JAKARTA – Para pegiat pemilu bersih meminta pemilih untuk hati-hati dalam menentukan pilihannya di Pemilu 2024. Apalagi berdasarkan data dari Indonesia Corruption Watch (ICW) ada 15 orang bakal calon legislatif (bacaleg) mantan napi korupsi.

Walaupun, mantan koruptor tersebut telah menjalani hukuman atas perbuatannya tersebut.

“Kita harus mengkampanyekan pemilih cerdas dan meyakinkan. Jangan memilih koruptor, karena memilih koruptor sama menempatkan diri kita pembela koruptor,” ujar Syamsuddin Alimsyah, Ketua Yayasan ASA Indonesia kepada Harian Terbit, Minggu (27/8/2023).

Mantan Direktur Komite Pemantau Legislatif (Kopel) Indonesia ini menegaskan alasan banyaknya mantan koruptor yang maju menjadi caleg di Pemilu 2024, membuktikan partai peserta pemilu di Indonesia sesungguhnya tidak pernah ada niat sedikitpun untuk sungguh-sungguh membenahi negara dalam pemberantasan korupsi.

Selain itu, menjadi indikator bahwa partai-partai itu justru membentuk penghargaan untuk para koruptor.

Karena secara nyata dan sadar, partai mengangkat derajat koruptor. Partai yang mengusung mantan koruptor pada dasarnya sangat terbuka menghina masyarakat.

“Partai ingin meletakkan posisinya secara terbuka bahwa koruptor itu bukan najis tapi terhormat dan rakyat tidak punya kekuatan menolaknya,” tandasnya.

Sementara itu, Ketua DPP Gerakan Indonesia Anti Korupsi (GIAK) Jerry Massie mengatakan, pada dasarnya ada UU yang menolak para mantan napi menjadi caleg.

Baca Juga: Pagi Ini, Ribuan Guru Madrasah Gelar Aksi di Depan Gedung DPR, Arus Lalin Tersendat

Penolakan tersebut agar para napi tersebut tak diikut-sertakan bahkan diloloskan sebagai Daftar Calon Tetap (DCT). Tapi sayangnya, UU Pemilu yang ada saat ini m sangat lemah.

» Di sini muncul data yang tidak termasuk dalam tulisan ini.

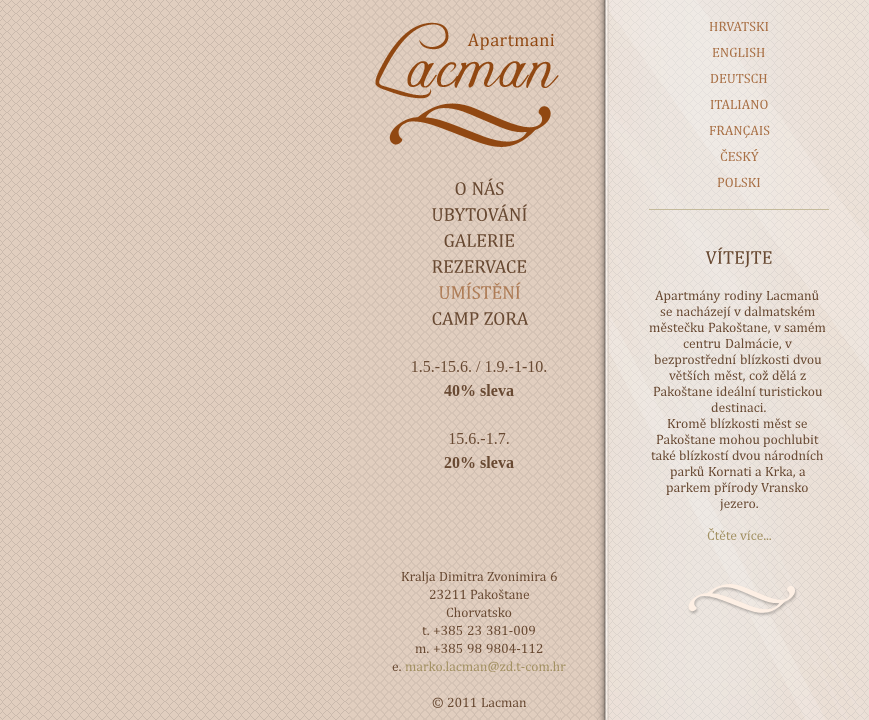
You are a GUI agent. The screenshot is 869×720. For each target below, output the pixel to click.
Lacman (479, 84)
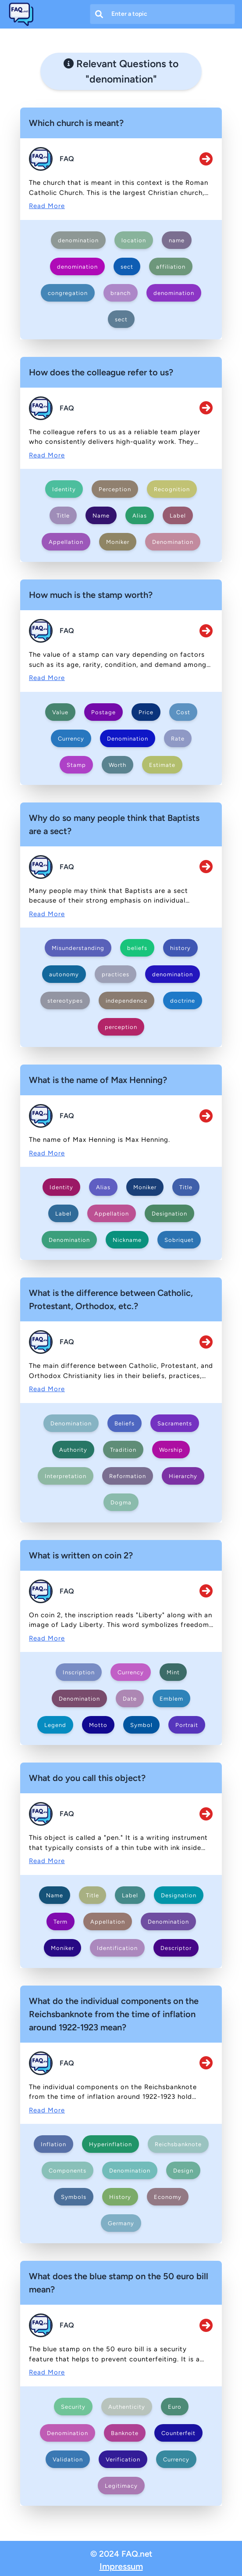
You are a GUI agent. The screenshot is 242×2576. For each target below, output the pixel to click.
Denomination (172, 542)
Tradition (123, 1449)
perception (121, 1027)
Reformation (127, 1476)
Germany (121, 2223)
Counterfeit (178, 2433)
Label (178, 515)
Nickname (127, 1240)
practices (115, 974)
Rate (178, 738)
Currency (71, 738)
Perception (115, 489)
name (177, 240)
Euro (175, 2406)
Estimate (162, 765)
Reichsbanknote (178, 2144)
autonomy (64, 974)
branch (120, 293)
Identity (64, 489)
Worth (117, 765)
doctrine (182, 1000)
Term (60, 1921)
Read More (47, 206)
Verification (123, 2459)
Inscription (79, 1672)
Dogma (121, 1502)
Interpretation (65, 1476)
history (180, 948)
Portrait (186, 1725)
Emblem (171, 1698)
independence (126, 1000)
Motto (98, 1725)
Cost (183, 712)
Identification (117, 1948)
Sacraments (174, 1423)
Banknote (125, 2433)
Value (60, 712)
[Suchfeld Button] (99, 14)
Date (130, 1698)
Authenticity (126, 2406)
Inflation (53, 2144)
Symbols (73, 2197)
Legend (55, 1725)
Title (63, 515)
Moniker (117, 542)
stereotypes (65, 1000)
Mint (173, 1672)
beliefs (137, 948)
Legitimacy (121, 2485)
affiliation (170, 266)
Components (67, 2170)
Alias (139, 515)
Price (146, 712)
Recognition (172, 489)
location (133, 240)
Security (73, 2406)
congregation (68, 293)
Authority (73, 1449)
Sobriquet (179, 1240)
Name (101, 515)
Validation (68, 2459)
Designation (169, 1213)
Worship (171, 1449)
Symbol (141, 1725)
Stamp (76, 765)
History (120, 2197)
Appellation (66, 542)
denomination (78, 240)
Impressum (121, 2566)
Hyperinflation (110, 2144)
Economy (168, 2197)
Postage (103, 712)
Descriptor (176, 1948)
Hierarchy (183, 1476)
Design (183, 2170)
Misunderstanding (78, 948)
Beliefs (124, 1423)
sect (127, 266)
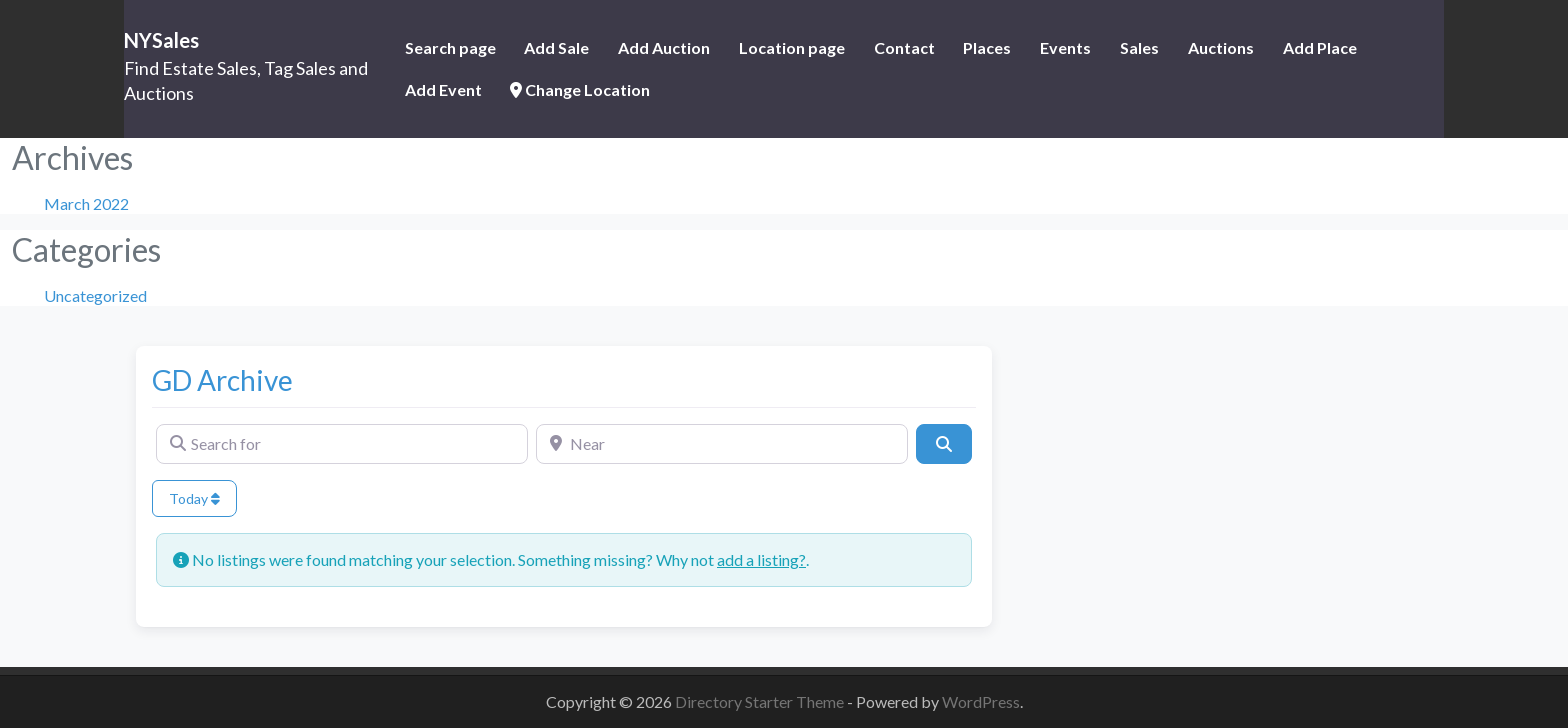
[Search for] (342, 444)
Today (194, 498)
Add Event (443, 89)
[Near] (722, 444)
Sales (1139, 47)
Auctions (1221, 47)
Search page (450, 47)
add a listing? (761, 559)
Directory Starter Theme (761, 701)
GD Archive (222, 380)
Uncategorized (95, 295)
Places (987, 47)
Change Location (580, 89)
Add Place (1320, 47)
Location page (792, 47)
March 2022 (86, 203)
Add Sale (556, 47)
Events (1065, 47)
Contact (904, 47)
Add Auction (664, 47)
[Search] (944, 444)
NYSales (161, 40)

“Oleh karena itu perlu ada revisi soal pencalonan napi koruptor,” ujar Jerry kepada Harian Terbit, Minggu (27/8/2023).

Pengamat politik jebolan Amerika Serikat ini menegaskan, mana ada negara seperti Indonesia yang mengizinkan mantan napi koruptor mencalonkan diri sebagai caleg.